Uno a uno, los clientes del bar fueron saliendo, empezando por los más jóvenes y acabando por los más viejos. Sólo se quedaron Chantal y el extranjero.
Ella cogió su bolso, se puso el abrigo, se dirigió hacia la puerta y, entonces, se giró.
—Has sufrido y deseas venganza —dijo ella —. Tu corazón está muerto, tu alma sin luz. El demonio que te acompaña está sonriendo porque llevas a cabo el juego que él determinó.
—Gracias por haber hecho lo que te pedí. Y por haberme contado la interesante y verídica historia sobre la horca.

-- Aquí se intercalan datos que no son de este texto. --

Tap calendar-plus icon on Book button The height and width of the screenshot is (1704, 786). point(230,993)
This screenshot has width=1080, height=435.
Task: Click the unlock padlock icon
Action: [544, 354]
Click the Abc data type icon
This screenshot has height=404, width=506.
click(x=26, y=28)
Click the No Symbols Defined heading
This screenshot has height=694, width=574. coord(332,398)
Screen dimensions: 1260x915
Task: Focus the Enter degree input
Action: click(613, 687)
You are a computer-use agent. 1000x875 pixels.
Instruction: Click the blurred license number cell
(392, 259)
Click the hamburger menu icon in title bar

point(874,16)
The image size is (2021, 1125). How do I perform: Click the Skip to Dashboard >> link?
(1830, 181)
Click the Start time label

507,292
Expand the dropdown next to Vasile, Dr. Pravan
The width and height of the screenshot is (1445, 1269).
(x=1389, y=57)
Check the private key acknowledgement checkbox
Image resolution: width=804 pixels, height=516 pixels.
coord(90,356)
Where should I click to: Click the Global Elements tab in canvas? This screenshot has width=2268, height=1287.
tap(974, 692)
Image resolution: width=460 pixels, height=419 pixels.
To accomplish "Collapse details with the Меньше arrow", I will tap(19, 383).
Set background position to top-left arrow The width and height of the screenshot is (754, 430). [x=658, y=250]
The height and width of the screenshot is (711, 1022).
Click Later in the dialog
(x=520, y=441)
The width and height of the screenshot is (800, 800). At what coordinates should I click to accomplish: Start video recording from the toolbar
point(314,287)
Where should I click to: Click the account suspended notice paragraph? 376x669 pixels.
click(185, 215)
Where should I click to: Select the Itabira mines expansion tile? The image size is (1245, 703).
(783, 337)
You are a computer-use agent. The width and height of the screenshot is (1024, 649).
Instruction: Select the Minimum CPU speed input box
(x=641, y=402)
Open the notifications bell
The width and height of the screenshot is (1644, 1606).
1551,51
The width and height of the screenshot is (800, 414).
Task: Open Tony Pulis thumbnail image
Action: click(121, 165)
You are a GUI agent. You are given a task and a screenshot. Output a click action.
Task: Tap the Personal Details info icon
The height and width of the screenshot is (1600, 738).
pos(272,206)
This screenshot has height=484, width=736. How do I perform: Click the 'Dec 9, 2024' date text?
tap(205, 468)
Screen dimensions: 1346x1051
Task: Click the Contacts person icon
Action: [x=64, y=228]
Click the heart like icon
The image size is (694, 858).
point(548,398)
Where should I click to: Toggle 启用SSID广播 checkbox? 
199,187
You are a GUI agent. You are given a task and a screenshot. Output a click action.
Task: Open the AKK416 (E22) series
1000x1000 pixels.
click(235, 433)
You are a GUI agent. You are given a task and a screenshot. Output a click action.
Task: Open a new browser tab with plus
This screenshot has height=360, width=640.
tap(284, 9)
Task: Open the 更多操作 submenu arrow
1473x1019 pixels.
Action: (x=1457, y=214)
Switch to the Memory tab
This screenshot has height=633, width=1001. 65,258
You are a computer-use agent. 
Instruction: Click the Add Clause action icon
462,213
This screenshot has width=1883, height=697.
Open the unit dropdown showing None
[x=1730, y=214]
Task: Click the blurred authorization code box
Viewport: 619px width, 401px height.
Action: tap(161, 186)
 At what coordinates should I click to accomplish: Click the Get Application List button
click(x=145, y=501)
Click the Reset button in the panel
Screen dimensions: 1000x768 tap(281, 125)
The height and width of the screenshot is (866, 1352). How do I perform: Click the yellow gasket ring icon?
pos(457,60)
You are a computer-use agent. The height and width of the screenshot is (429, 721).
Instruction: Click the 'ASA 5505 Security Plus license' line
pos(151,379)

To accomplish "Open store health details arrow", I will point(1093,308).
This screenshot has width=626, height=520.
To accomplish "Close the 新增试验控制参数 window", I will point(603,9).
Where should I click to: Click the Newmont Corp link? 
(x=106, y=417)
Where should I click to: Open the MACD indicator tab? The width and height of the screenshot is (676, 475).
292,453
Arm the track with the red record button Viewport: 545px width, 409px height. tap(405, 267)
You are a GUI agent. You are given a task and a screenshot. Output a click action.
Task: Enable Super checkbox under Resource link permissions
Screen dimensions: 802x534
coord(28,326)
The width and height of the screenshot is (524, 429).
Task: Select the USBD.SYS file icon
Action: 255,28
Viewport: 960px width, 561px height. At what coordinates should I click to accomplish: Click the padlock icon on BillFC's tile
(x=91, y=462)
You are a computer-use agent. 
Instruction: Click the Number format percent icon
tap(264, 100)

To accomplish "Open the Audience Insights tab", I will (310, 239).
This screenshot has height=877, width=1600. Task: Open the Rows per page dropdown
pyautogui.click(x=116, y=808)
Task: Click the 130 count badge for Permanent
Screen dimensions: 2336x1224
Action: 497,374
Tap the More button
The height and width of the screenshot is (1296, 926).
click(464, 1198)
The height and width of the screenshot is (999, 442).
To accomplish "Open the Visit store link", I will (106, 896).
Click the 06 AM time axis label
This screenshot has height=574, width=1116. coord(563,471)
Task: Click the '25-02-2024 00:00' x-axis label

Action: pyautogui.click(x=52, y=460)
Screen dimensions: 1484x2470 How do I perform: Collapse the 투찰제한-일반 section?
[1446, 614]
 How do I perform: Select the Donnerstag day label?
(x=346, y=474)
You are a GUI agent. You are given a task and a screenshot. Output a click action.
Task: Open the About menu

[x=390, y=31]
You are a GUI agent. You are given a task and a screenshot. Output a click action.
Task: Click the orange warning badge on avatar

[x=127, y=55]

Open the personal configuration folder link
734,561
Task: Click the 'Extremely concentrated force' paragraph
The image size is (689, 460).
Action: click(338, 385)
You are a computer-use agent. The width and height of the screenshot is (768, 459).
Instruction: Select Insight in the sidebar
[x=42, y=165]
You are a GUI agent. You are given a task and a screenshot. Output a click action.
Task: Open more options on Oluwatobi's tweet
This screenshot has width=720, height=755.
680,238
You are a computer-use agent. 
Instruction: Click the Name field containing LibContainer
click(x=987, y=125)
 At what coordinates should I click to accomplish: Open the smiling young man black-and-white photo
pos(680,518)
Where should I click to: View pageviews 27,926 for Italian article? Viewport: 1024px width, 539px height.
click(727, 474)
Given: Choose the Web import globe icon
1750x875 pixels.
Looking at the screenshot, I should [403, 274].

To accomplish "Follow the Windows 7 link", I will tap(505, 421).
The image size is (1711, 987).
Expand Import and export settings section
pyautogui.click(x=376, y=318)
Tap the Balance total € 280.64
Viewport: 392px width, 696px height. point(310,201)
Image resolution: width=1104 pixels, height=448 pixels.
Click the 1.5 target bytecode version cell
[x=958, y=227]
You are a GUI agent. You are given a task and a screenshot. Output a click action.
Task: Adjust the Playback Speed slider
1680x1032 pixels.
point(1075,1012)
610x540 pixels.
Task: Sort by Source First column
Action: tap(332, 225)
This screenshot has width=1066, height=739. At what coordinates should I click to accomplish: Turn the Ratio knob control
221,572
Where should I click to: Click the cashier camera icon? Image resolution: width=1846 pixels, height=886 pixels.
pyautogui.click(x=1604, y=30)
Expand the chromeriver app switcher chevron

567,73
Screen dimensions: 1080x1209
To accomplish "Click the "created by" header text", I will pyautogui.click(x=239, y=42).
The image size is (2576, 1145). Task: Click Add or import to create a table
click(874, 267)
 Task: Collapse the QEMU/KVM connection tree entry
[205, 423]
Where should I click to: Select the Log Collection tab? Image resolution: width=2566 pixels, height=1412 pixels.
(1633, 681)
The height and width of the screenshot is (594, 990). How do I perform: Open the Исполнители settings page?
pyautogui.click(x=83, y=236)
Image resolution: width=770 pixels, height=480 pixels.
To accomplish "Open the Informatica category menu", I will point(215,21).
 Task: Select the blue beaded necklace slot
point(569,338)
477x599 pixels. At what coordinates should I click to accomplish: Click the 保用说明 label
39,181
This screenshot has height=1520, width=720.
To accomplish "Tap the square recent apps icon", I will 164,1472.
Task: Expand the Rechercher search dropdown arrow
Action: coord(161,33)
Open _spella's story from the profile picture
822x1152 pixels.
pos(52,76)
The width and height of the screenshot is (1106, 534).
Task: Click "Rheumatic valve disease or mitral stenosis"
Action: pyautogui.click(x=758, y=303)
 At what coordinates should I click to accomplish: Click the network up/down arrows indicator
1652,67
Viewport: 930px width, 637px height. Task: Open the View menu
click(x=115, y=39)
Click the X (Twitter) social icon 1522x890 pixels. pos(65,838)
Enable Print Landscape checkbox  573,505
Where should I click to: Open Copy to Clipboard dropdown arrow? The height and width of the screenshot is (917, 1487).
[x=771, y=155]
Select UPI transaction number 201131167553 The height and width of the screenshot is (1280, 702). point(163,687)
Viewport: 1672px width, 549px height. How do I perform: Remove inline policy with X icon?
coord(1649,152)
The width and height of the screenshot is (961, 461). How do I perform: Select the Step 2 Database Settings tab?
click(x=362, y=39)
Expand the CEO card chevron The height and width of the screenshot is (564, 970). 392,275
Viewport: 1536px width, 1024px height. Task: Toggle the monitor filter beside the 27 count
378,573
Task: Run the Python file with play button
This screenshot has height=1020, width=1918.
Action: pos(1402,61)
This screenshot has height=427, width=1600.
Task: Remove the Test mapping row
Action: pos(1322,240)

—En el bosque me dijiste que querías respuestas para ciertas preguntas, pero de la manera que has urdido tu plan, sólo la maldad tiene recompensa; si no hay ningún asesinato, el Bien sólo obtendrá alabanzas. Y sabes de sobras que las alabanzas no alimentan bocas hambrientas ni animan pueblos decadentes. Tú no quieres la respuesta a una pregunta, sino la confirmación de algo en lo que deseas creer desesperadamente: que todo el mundo es malo.
La expresión del extranjero cambió y Chantal se dio cuenta de ello.
—Si todo el mundo es malo, se justifica la tragedia que has sufrido —continuó diciendo ella —.